In a statement issued Thursday, outgoing rail authority CEO Roelof van Ark said his agency hired the firm as "government affairs consultants who provided information about the authority" and the project. He called it a "vital need" and said the agency has since hired a legislative executive to do the work in house.

"All the major transportation entities in California get state and federal funds and have legislative representatives in Sacramento, including VTA (Valley Transportation Authority) and BART," van Ark said. "And the authority may require such services from time to time."

However, VTA and BART are not state agencies and did not pay for the lobbying through the state budget. The rail authority signed Ogilvy Public Relations Worldwide to a $9 million contract in 2009. The lobbying began in January 2011, according to documents that the secretary of state requires lobbyists to file, though the activity was never mentioned in the rail authority's budget or in the Ogilvy contract.

In July, after public outcry about the size and ineffectiveness of the PR contract, the rail authority said it was firing Ogilvy, while Ogilvy said it was quitting. But documents filed with the secretary of state Tuesday show the rail authority kept paying Ogilvy to lobby through the end of December.

Kopp and several lawmakers said they had no idea about the lobbying until this newspaper revealed the arrangement to them this week. While the point of Ogilvy lobbyist Don Wilcox's job was to be seen in Sacramento, rail officials sent their executives or board members instead to advocate for the project in key situations.
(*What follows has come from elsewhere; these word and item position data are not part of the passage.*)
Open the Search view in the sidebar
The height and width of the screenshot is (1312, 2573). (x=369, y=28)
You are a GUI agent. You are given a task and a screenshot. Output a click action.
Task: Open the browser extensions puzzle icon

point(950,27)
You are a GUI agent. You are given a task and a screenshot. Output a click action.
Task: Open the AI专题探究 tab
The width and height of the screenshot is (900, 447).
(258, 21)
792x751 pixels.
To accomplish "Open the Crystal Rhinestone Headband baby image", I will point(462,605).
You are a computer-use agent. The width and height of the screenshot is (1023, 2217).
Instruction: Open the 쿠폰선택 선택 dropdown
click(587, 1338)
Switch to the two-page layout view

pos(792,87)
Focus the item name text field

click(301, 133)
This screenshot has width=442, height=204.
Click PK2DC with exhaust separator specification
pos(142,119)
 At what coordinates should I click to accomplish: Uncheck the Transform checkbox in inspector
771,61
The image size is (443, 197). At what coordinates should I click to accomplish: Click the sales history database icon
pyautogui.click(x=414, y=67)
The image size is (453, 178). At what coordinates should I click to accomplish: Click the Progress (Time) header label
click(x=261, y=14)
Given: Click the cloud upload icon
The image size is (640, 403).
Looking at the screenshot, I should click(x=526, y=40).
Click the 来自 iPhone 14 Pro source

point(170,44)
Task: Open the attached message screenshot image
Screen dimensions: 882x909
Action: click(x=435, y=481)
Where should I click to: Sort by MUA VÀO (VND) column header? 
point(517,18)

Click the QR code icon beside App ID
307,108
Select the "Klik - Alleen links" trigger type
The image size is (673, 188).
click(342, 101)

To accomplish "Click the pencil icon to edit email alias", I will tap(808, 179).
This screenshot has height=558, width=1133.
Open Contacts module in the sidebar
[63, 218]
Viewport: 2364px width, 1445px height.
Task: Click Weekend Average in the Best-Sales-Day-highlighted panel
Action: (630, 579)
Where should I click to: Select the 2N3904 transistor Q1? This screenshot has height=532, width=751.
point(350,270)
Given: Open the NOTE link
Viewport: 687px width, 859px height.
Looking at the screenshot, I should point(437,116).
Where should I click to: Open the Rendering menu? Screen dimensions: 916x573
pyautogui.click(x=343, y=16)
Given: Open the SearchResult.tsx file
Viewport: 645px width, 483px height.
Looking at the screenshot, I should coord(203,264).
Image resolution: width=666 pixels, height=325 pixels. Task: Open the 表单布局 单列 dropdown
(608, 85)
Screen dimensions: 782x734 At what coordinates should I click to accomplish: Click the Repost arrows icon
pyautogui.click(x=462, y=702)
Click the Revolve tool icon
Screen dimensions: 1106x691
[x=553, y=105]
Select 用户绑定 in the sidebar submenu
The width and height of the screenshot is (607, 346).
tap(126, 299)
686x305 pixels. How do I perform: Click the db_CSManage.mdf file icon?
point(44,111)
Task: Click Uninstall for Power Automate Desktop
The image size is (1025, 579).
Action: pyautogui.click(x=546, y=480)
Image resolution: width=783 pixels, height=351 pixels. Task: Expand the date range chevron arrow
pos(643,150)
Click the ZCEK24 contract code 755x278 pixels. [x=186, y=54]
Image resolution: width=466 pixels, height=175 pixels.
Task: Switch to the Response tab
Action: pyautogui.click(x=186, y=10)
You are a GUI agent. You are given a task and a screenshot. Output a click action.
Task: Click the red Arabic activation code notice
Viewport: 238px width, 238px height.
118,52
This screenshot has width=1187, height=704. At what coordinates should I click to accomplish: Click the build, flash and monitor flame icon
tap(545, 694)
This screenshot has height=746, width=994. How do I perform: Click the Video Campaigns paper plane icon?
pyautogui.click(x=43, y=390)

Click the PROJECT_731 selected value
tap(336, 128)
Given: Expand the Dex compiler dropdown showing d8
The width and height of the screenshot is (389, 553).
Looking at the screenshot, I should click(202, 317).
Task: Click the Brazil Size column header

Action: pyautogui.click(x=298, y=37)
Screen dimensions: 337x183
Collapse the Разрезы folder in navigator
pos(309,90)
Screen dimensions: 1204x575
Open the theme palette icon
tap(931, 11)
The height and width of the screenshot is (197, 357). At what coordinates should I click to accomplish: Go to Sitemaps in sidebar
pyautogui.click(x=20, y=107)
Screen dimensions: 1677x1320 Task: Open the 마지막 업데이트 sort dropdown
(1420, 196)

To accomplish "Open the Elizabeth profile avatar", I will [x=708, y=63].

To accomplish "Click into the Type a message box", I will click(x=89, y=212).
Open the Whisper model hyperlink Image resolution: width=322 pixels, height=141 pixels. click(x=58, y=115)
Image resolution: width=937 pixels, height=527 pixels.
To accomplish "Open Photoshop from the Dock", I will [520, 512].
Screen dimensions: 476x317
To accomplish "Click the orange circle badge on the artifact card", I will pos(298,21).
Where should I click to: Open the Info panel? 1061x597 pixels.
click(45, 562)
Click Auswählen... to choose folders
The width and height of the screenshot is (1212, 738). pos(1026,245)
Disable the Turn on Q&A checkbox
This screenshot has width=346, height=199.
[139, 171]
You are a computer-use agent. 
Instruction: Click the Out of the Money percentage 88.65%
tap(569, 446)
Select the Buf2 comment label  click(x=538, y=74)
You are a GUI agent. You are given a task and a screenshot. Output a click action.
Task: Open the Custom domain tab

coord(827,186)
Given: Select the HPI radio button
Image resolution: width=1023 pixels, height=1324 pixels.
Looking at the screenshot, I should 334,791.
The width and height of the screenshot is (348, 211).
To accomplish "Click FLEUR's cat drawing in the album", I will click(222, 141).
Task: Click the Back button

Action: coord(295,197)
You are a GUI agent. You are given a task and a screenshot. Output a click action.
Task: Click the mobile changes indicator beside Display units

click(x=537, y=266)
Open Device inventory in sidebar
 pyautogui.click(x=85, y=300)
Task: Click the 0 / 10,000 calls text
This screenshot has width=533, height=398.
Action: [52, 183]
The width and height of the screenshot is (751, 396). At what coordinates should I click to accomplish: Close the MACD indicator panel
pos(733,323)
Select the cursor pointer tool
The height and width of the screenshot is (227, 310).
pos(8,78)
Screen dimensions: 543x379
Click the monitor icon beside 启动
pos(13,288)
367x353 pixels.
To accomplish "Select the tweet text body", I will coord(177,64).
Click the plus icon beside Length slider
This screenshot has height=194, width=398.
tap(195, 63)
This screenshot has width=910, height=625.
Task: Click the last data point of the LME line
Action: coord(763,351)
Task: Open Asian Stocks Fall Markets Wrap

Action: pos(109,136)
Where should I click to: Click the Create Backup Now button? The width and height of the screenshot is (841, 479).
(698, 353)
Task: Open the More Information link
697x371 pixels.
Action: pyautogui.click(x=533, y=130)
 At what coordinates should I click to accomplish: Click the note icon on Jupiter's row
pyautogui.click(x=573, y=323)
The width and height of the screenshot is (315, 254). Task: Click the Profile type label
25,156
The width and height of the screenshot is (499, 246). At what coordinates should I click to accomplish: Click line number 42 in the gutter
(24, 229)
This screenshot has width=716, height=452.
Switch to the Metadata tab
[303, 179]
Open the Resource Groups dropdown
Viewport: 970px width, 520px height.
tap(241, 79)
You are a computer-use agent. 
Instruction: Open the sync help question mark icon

The documents don't shed any light on what Wilcox was doing. The rail authority's filing said only that he was paid to visit "various legislative offices regarding" proposed bills and the budget. In a separate filing, Ogilvy listed a few high-speed rail-related bills for which it advocated.
DeSaulnier, Hill and state Sen. Doug LaMalfa, a Republican leading the crusade against the bullet train, said they were never lobbied by Ogilvy on high-speed rail. Sen. Joe Simitian, D-Palo Alto, said his staff got a visit from Wilcox about once a month.

Part of the spending may be in dispute. The rail authority's filing said it paid $120,732 last year for lobbying, but Ogilvy says in its documents that it charged the agency $166,103.

The rail authority declined to answer questions for this story beyond van Ark's statement. The nine rail board members are appointed by the governor and Legislature.
Wilcox did not respond to requests for a comment.
The lobbying revelation is the latest in a series of hits to the agency's credibility. In December, rail leaders backtracked on their projections that the bullet train will create 1 million jobs, after this newspaper reported the project would create only 20,000 to 60,000 jobs during a typical year.

Since voters approved the San Francisco-to-Los Angeles rail line in 2008, the railroad's cost has tripled, expected ridership counts have dwindled and the start date of full service has been pushed back 14 years.

"It's been one deception after another," said LaMalfa, who introduced a bill to put the project back on the ballot.